The client performs many network operations with associated timeouts. If timeouts are too short, operations may fail; if they are too long, user feedback may be delayed. Timeouts are negotiated at different levels of the stack, e.g.:

client connection to proxy
proxy connection to API
Apache<->wsgi connection

When shorter timeouts at one level override longer ones at another, this can lead to unexpected results, as we saw during investigation of freedomofpress/securedrop-client#1007. There also different types of timeouts (e.g., ConnectTimeout vs. ReadTimeout) which may need to be set to different values.

We should more document the different timeouts, and the overall connection architecture, to ensure all developers can consistently reason about the expected behavior of the whole application. This can be done in the workstation wiki for now.
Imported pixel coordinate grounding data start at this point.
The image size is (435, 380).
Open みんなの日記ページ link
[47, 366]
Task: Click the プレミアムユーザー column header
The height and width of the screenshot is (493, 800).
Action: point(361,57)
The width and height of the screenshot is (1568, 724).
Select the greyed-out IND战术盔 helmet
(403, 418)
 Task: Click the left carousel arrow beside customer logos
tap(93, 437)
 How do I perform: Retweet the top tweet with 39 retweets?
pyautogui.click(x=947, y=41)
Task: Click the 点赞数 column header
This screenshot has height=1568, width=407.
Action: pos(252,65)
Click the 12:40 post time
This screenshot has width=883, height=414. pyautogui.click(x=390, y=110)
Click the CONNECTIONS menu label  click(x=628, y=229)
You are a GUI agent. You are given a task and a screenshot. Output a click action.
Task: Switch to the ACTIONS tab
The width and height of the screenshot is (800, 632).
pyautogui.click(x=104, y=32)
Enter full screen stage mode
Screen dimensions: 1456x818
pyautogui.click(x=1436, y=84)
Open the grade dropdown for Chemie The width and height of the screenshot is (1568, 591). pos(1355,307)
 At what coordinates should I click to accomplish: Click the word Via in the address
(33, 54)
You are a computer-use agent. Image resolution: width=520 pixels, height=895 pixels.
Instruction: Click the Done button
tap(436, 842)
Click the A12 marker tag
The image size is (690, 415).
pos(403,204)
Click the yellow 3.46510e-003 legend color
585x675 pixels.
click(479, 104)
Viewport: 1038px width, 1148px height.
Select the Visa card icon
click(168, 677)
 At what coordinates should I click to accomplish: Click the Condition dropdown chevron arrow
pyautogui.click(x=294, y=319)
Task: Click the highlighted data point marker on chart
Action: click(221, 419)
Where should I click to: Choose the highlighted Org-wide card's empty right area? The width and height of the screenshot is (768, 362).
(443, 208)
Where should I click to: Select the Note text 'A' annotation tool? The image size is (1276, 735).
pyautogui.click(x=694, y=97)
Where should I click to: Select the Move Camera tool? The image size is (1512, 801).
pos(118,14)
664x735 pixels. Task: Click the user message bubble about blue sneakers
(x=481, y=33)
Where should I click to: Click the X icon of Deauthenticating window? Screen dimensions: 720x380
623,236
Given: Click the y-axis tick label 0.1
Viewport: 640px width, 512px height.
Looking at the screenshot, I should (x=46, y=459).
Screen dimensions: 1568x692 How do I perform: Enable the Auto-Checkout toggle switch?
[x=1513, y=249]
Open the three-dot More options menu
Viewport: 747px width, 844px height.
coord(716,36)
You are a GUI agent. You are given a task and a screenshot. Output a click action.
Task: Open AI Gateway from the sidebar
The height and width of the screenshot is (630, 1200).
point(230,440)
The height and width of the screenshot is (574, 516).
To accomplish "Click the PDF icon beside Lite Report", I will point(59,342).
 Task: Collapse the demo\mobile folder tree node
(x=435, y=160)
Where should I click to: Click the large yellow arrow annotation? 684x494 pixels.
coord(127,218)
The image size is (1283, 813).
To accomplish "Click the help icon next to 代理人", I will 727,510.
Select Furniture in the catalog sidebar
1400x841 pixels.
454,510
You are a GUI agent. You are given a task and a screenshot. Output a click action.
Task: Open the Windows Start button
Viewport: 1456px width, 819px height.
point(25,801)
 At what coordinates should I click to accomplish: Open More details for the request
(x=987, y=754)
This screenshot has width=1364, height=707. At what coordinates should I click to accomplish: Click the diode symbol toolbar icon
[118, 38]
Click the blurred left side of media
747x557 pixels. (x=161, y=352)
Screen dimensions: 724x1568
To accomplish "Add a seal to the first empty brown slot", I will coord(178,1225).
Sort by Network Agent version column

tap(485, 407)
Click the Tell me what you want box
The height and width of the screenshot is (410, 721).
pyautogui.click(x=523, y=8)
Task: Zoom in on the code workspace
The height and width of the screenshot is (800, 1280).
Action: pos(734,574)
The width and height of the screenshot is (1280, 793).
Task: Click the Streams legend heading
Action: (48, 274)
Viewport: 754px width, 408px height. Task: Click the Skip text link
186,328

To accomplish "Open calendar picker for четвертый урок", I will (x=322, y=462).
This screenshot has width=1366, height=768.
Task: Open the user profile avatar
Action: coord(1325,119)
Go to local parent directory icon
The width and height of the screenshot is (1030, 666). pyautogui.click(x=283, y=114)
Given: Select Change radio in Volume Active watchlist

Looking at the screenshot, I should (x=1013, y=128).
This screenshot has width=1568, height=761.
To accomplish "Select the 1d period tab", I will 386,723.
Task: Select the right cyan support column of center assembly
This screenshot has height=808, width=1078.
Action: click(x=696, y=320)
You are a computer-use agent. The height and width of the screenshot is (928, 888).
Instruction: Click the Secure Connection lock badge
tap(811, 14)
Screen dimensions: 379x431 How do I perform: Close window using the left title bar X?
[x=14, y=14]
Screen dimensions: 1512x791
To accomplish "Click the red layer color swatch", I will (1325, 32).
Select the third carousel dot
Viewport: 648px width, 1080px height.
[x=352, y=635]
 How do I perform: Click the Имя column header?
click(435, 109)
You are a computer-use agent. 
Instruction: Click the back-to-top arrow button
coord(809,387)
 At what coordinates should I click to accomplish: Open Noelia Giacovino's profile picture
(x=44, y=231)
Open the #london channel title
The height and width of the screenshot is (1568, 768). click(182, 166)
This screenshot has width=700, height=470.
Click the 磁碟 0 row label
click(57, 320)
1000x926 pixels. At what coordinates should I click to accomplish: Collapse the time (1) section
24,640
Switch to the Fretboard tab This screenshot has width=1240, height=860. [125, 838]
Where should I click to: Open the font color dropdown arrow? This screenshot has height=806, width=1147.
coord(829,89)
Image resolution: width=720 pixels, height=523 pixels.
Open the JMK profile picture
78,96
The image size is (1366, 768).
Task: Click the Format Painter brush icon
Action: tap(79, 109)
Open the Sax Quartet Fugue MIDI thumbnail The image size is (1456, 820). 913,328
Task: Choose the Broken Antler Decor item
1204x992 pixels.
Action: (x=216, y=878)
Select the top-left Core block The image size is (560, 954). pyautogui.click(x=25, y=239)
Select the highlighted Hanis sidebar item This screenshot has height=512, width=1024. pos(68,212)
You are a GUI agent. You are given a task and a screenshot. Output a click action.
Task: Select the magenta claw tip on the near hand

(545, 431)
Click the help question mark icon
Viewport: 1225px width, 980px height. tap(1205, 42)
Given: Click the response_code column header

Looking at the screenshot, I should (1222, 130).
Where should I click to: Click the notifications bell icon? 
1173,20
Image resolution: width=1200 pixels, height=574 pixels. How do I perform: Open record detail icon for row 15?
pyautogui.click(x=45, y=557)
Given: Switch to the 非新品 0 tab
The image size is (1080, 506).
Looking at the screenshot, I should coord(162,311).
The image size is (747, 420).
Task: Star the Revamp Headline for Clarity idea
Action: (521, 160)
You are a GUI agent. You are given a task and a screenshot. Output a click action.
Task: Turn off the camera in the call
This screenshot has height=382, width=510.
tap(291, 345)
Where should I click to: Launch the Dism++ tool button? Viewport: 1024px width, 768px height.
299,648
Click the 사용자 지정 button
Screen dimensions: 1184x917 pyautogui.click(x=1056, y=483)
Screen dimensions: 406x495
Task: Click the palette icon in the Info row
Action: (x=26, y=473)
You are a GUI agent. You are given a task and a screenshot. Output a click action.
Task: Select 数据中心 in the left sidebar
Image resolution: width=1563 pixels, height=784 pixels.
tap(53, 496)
The text was updated successfully, but these errors were encountered:

sssoleileraaa · 2020-04-07T20:31:01Z

adding notes as i go...

/etc/apache2/apache2.conf sets the TimeOut directive to 60 seconds, which is the amount of time the apache httpd will wait for i/o, e.g. time it will wait for a tcp packet to arrive (for more info, read https://httpd.apache.org/docs/2.4/mod/core.html)
we use mod_wsgi and you can see how we configure it in /etc/apache2/sites-enabled/journalist.conf, see https://modwsgi.readthedocs.io/en/develop/configuration-directives/WSGIDaemonProcess.html
since we don't specify socket-timeout, we use the 60 second timeout specified by the apache TimeOut directive
the proxy uses python's Requests library to make requests to the server and defaults to 120 seconds before it stops waiting for a response, meaning it stops waiting if no bytes have been received on the underlying socket after 120 seconds, so the proxy would wait 60 more seconds but apache httpd times out (this probably should be updated to 60 seconds to match apache config, unless i'm missing something)
see how the proxy handles timeout and connection errors here: https://github.com/freedomofpress/securedrop-proxy/blob/d78144a95d872a57fb92c3e9034e9beeb830b097/securedrop_proxy/proxy.py#L242
if the proxy is able to make a connection, or if the server sends data, in less than 120 seconds then the proxy will continue to wait for however long it takes to get the full response
the sdk sends a qrexec command in a subprocess to the proxy vm and will kill the process if the specified timeout expires and raise a RequestTimeoutError
see how the sdk handles timeouts here: https://github.com/freedomofpress/securedrop-sdk/blob/80946593952574cfa1c0718e6a18436209fb1ac5/sdclientapi/__init__.py#L63-L73
the sdk's subprocess timeout is set here: https://github.com/freedomofpress/securedrop-sdk/blob/80946593952574cfa1c0718e6a18436209fb1ac5/sdclientapi/__init__.py#L114-L115, which defaults to 20 seconds, unless the request is download_submission which defaults to 60 seconds
the client sets the timeout used by the sdk before making an api call, with the following timeouts:
- get_sources: 40 seconds
- get_all_submissions: 40 seconds
- get_all_replies: 40 seconds
- reply_source: 5 seconds
- add_star: 5 seconds
- remove_star: 5 seconds
- authenticate: 60 seconds
- logout: 20 seconds
- download_reply: 20 seconds
- download_submission: uses a method to get a realistic timeout
- delete_source 5 seconds

sssoleileraaa · 2020-04-07T20:51:09Z

as of now, my understanding is that we have two main issues, the rest is just cleanup/refactoring:

we are timing out when there are above a hundred sources or so (I need to get back into testing today to determine how frequent these timeouts become - I'm pretty sure it still times out every single time at 1000 sources)
[needs investigation] we might be taking too long before we tell the user that there was an error with the login session when trying to authenticate

@rmol is speeding up the wsgi process by using a key cache (getting source keys takes a long time) and word is he will be adding usage of nginx, see freedomofpress/securedrop#5184, but we will still need to confirm whether or not this fixes the frequent timeout issue

rmol · 2020-04-07T21:28:51Z

if the proxy is able to make a connection, or if the server sends data, in less than 120 seconds then the proxy will continue to wait for however long it takes to get the full response

To be annoyingly pedantic, once the connection is established, if the server were ever to go 120 seconds without sending anything, the proxy would time out the request. For our purposes, it's almost always the same thing, as we're generally shipping entire responses and not trickling data. And right now we'll hit the 60-second Apache TimeOut first.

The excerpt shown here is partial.